DIRECTIONS - In the records below, find the line that contains "Viewport: 1353px width, 818px height." and repeat it, along with each line after it, exactly as written.

Collected data entries
BEGIN

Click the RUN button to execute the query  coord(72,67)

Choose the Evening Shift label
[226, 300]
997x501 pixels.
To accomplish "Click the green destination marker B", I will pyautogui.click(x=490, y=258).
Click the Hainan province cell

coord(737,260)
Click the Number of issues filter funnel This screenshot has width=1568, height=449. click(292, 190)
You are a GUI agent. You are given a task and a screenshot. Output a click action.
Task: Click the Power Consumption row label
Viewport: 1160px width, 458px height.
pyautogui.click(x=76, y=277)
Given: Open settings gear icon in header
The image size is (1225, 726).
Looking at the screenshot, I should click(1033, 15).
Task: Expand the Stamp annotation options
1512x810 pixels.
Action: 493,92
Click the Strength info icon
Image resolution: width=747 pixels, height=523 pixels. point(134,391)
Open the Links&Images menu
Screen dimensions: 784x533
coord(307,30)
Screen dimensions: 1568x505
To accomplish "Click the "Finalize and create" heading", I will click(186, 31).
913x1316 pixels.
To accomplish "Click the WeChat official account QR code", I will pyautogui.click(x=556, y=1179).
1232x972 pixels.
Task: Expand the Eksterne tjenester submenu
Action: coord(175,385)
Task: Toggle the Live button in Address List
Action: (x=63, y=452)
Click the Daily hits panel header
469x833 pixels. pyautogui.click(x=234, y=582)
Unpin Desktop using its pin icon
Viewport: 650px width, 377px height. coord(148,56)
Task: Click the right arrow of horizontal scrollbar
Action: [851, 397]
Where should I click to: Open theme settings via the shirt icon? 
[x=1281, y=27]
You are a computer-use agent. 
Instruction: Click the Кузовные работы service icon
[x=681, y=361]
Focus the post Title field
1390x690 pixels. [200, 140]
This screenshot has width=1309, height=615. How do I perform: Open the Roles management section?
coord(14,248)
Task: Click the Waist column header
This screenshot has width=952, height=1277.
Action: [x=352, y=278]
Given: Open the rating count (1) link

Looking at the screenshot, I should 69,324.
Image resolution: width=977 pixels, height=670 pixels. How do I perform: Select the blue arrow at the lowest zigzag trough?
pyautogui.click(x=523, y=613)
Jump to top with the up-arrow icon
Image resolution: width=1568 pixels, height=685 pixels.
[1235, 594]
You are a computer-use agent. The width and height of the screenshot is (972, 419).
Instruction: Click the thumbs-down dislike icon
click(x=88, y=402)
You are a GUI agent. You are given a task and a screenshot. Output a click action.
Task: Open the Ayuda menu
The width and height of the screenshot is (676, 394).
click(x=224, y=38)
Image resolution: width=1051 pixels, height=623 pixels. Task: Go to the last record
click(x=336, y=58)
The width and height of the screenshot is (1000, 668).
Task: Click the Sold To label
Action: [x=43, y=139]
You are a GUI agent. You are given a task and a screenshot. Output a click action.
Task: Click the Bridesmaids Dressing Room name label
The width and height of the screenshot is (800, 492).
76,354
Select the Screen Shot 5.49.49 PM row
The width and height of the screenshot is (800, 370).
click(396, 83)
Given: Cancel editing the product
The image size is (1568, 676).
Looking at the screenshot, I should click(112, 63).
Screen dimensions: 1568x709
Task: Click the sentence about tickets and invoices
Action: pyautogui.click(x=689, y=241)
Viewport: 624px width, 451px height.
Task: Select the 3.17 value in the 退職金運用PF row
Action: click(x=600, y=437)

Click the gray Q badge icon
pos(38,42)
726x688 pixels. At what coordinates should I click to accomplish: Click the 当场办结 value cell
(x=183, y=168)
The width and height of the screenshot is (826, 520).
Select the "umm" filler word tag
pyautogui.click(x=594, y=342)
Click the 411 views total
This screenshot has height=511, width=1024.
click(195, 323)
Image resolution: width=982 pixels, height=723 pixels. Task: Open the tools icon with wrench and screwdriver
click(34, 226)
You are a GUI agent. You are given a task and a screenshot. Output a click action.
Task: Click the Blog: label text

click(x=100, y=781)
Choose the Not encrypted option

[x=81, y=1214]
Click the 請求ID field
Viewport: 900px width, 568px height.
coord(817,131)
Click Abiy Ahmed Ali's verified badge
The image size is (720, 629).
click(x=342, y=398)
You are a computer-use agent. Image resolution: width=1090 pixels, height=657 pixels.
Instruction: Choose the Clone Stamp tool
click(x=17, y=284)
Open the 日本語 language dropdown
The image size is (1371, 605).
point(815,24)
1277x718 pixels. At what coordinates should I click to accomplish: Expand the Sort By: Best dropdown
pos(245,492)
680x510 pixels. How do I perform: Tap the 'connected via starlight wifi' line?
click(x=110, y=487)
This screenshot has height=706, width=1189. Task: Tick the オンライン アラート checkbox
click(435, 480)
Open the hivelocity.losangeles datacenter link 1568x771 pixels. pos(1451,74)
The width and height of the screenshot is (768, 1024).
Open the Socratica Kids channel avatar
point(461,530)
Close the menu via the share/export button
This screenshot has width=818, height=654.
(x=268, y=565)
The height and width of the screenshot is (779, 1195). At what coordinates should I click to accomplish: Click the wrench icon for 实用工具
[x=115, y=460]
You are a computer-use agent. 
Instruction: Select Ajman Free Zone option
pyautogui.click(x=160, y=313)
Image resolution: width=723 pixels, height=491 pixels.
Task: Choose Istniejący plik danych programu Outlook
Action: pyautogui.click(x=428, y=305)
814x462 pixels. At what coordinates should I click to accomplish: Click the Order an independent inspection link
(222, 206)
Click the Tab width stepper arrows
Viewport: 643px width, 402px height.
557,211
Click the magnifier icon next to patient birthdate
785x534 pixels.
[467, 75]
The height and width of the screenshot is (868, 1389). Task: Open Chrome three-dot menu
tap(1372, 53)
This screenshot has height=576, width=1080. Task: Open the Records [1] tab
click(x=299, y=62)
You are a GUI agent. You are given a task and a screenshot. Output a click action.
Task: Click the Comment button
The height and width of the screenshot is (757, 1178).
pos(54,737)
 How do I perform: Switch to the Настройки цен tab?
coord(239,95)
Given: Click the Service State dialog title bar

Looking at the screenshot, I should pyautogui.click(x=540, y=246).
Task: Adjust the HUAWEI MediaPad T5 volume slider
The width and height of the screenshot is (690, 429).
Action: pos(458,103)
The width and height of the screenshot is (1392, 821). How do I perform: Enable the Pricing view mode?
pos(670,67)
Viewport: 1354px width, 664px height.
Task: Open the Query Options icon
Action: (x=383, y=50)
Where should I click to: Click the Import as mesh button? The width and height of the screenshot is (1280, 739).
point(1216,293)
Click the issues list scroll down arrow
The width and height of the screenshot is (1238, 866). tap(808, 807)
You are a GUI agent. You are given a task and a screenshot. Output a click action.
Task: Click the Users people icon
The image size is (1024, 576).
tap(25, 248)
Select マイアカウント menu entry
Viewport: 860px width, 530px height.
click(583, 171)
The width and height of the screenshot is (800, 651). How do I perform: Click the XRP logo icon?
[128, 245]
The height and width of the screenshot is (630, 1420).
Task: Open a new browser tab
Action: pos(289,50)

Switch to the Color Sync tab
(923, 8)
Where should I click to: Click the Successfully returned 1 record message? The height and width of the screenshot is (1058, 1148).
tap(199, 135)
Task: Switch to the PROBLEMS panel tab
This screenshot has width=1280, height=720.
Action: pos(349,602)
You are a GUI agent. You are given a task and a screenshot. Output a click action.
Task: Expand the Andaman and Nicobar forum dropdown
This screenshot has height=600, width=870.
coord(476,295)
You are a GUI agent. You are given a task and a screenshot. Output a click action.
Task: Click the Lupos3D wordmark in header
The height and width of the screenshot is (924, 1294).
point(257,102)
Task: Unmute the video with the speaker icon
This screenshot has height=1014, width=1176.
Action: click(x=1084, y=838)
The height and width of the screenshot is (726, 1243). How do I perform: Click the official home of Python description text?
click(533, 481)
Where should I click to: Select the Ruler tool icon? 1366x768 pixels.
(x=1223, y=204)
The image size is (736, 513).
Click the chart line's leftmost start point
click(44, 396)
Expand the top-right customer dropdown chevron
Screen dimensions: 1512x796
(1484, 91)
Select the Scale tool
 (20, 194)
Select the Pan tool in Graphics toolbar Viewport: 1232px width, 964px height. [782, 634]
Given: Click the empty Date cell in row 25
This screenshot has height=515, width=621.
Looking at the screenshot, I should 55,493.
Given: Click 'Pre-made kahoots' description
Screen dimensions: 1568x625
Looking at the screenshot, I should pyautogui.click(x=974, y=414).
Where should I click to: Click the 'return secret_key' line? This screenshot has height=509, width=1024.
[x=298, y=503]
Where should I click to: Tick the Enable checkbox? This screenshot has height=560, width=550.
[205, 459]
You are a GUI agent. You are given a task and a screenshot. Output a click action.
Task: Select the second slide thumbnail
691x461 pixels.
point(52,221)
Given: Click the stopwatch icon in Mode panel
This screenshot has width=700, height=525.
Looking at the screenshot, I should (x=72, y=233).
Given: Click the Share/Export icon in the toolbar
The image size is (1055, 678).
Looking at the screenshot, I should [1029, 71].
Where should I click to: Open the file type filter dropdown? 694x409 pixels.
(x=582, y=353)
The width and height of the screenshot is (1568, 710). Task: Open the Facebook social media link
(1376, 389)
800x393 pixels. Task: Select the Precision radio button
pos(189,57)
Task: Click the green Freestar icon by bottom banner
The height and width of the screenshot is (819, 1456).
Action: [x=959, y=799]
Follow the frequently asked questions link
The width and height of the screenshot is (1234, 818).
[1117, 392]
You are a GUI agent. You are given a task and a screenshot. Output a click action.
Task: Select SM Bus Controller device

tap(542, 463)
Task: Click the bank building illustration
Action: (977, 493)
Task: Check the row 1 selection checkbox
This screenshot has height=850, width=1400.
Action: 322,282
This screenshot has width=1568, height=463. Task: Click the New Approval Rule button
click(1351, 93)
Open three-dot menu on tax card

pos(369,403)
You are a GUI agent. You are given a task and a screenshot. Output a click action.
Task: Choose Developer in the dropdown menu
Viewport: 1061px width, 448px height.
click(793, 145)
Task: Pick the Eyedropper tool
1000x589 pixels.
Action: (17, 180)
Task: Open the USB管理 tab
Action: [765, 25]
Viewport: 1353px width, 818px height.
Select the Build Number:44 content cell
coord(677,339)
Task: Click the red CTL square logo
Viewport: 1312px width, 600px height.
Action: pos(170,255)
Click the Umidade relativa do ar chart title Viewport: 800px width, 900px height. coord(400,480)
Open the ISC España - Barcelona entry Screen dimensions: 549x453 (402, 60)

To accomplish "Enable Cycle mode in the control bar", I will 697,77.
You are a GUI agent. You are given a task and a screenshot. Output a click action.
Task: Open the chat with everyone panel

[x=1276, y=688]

END

TASK RESPONSE -
Viewport: 1353px width, 818px height.
Select the Build Number:44 content cell
coord(677,339)
Task: Click the red CTL square logo
Viewport: 1312px width, 600px height.
Action: pos(170,255)
Click the Umidade relativa do ar chart title Viewport: 800px width, 900px height. coord(400,480)
Open the ISC España - Barcelona entry Screen dimensions: 549x453 (402, 60)

To accomplish "Enable Cycle mode in the control bar", I will 697,77.
You are a GUI agent. You are given a task and a screenshot. Output a click action.
Task: Open the chat with everyone panel

[x=1276, y=688]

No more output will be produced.